Ethical reason can potentially comprehend anything and it can influence things going forward, but it does not make everything or govern events. (See also Fragility of the Good.) Understanding comes late. Reason becomes free or autonomous only by a long, slow process. (See also Iterative Questioning.) Even so-called absolute knowledge — only “absolute” because it is free of the actually self-disruptive presumptions of the false freedom of Mastery — is just this freedom of reason.

There is after all a kind of negative freedom of reason at work here, but it is forever incomplete, and also has nothing to do with any negative freedom of a power, which is a fiction. We negatively free ourselves of unthinking assumptions while positively increasing our ability to make fine distinctions, our sensitivity to subtlety and nuance.
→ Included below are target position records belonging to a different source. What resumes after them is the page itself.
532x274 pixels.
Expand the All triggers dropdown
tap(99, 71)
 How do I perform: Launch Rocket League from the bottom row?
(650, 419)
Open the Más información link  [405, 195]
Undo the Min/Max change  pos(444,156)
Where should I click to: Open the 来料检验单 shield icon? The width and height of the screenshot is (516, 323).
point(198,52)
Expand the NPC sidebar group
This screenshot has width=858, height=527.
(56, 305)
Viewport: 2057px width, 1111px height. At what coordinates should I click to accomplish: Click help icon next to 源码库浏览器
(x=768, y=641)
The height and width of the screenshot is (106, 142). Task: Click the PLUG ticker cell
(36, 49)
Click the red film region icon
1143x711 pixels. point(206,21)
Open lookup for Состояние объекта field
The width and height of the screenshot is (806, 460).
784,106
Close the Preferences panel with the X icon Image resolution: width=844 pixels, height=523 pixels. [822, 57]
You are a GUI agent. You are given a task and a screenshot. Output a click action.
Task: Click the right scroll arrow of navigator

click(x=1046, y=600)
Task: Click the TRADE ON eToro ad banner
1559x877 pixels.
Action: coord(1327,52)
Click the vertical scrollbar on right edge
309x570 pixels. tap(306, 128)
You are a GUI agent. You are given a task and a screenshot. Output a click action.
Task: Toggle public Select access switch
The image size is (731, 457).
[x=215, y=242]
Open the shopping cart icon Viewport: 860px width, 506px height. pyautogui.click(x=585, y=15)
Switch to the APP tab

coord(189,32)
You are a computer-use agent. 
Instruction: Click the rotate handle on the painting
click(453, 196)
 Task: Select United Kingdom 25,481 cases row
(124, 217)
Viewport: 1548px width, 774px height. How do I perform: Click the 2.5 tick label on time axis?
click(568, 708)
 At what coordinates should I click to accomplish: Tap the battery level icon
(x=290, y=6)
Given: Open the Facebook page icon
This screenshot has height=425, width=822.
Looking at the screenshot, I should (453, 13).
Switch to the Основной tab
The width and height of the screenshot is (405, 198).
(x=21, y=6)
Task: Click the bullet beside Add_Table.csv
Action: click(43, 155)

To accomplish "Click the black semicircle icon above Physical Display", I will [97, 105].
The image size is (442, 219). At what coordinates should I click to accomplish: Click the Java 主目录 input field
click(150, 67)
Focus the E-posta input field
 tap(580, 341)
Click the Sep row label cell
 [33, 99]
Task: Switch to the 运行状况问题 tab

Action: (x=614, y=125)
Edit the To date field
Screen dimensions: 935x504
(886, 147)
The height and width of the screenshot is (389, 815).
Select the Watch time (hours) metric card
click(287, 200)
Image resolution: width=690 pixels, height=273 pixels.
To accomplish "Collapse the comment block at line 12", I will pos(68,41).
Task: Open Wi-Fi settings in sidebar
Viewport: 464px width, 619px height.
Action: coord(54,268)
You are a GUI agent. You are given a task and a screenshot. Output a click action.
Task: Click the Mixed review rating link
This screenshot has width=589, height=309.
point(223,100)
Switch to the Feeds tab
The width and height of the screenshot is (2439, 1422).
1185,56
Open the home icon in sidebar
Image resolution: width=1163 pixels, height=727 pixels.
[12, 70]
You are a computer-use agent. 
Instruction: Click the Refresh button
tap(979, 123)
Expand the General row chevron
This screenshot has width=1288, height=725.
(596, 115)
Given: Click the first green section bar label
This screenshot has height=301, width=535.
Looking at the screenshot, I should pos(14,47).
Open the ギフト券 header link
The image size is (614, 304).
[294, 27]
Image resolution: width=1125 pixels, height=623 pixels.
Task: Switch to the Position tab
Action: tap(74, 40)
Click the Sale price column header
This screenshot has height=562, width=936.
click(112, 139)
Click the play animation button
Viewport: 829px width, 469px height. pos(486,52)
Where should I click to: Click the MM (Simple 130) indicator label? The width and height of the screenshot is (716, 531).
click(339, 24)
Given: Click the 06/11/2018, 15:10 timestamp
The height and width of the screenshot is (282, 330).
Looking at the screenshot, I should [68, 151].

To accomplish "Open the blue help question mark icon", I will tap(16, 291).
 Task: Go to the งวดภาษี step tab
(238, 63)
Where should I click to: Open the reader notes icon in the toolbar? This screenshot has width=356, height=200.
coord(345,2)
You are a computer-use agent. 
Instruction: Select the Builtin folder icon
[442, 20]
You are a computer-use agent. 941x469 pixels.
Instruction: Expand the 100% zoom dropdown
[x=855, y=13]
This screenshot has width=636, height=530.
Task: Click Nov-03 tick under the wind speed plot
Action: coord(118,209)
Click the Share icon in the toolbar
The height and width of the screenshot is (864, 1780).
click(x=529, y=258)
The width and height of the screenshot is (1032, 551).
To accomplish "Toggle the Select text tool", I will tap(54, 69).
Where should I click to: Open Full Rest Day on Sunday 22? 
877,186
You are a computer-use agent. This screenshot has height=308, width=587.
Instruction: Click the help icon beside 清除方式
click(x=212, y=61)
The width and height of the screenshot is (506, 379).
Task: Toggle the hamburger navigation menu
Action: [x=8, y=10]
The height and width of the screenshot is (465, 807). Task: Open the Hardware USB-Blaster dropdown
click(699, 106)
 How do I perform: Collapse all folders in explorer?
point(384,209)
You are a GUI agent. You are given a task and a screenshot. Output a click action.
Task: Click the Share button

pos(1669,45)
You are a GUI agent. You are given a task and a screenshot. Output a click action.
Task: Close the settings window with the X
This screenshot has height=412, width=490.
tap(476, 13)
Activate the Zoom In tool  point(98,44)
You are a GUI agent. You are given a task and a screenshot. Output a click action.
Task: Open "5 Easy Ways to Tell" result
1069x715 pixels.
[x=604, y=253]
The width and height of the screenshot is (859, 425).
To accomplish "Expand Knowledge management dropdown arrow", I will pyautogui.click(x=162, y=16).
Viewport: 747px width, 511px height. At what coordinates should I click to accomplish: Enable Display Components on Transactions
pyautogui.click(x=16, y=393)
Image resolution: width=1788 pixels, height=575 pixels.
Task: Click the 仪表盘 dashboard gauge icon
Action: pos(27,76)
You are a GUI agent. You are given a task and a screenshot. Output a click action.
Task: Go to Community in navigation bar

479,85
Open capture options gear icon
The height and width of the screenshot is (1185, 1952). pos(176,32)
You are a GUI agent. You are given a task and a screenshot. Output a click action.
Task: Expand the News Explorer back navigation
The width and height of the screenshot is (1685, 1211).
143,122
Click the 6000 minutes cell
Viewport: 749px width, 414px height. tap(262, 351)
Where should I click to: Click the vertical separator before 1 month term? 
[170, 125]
This gives us new positive freedom in doing, with our still-finite power. (See also Ethical Reason, Interpretation.)

Foucault

Michel Foucault (1926-84) played a very great role in developing approaches to subjectivity as something that is constituted, rather than pre-existing or only one-sidedly constitutive. Despite some nontrivial issues with things he said at different times, this seems like a major contribution. In his later work, he also emphasized that people actively participate in the constitution of their own subjectivity. Foucault was not only a brilliant theorist, but often expressed his ideas in beautiful, sparkling prose.

I see his focus on the constitution of subjectivity itself as an invaluable and necessary complement to the notion of a constituting subjectivity, as exemplified by, e.g., Kantian synthesis.

Much of Foucault’s work tended to fit the common trope of a “hermeneutics of suspicion” — pointing out how liberal reforms actually implemented more efficient strategies of social control, and so on. Unlike most of the people who use this phrase, I think this sort of “suspicion” of usual assumptions can play an invaluable critical role. However, I agree it can also be taken too far.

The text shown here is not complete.